SOURCE DATA:
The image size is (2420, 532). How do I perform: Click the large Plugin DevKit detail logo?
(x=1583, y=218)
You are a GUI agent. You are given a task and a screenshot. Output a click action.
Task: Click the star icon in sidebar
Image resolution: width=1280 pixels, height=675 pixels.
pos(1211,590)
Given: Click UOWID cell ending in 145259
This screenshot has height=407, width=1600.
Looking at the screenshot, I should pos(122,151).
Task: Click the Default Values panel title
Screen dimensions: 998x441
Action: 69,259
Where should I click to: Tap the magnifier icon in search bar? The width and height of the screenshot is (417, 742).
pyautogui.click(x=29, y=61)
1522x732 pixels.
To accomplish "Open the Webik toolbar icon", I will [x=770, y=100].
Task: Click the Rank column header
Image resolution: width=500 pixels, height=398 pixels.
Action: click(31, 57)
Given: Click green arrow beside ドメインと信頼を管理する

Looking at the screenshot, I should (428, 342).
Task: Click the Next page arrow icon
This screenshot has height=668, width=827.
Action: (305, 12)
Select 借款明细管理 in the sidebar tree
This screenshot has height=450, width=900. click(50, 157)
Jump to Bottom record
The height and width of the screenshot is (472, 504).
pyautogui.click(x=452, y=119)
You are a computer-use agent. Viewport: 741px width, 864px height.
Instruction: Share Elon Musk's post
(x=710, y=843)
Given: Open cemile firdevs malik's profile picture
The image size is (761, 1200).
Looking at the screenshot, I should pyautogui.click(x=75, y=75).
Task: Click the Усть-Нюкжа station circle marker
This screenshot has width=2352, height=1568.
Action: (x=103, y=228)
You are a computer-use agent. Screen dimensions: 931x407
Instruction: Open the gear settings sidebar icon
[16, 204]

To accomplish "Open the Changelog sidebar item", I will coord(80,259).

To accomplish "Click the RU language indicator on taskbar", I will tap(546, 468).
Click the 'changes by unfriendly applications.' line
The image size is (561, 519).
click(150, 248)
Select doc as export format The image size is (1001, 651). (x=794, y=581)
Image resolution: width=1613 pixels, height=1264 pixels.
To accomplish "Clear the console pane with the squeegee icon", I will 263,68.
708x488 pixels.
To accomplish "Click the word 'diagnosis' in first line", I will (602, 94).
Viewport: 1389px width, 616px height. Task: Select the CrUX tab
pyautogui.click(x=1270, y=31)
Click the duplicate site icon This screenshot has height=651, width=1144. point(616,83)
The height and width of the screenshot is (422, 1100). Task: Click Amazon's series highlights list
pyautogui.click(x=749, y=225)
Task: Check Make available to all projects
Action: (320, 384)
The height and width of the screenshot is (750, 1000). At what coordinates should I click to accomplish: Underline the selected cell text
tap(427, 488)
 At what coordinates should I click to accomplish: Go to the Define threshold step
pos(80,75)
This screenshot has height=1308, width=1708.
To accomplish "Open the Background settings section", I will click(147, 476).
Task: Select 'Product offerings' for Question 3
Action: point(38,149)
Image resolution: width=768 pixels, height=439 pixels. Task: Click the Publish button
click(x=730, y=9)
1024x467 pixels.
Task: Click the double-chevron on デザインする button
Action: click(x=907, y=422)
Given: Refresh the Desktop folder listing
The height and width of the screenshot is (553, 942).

WHAT THE EXERCISE ASKS:
Retype only this range exactly: the first line of the data through the line where "Given: Click UOWID cell ending in 145259" appears.

RESULT OF THE TASK:
The image size is (2420, 532). How do I perform: Click the large Plugin DevKit detail logo?
(x=1583, y=218)
You are a GUI agent. You are given a task and a screenshot. Output a click action.
Task: Click the star icon in sidebar
Image resolution: width=1280 pixels, height=675 pixels.
pos(1211,590)
Given: Click UOWID cell ending in 145259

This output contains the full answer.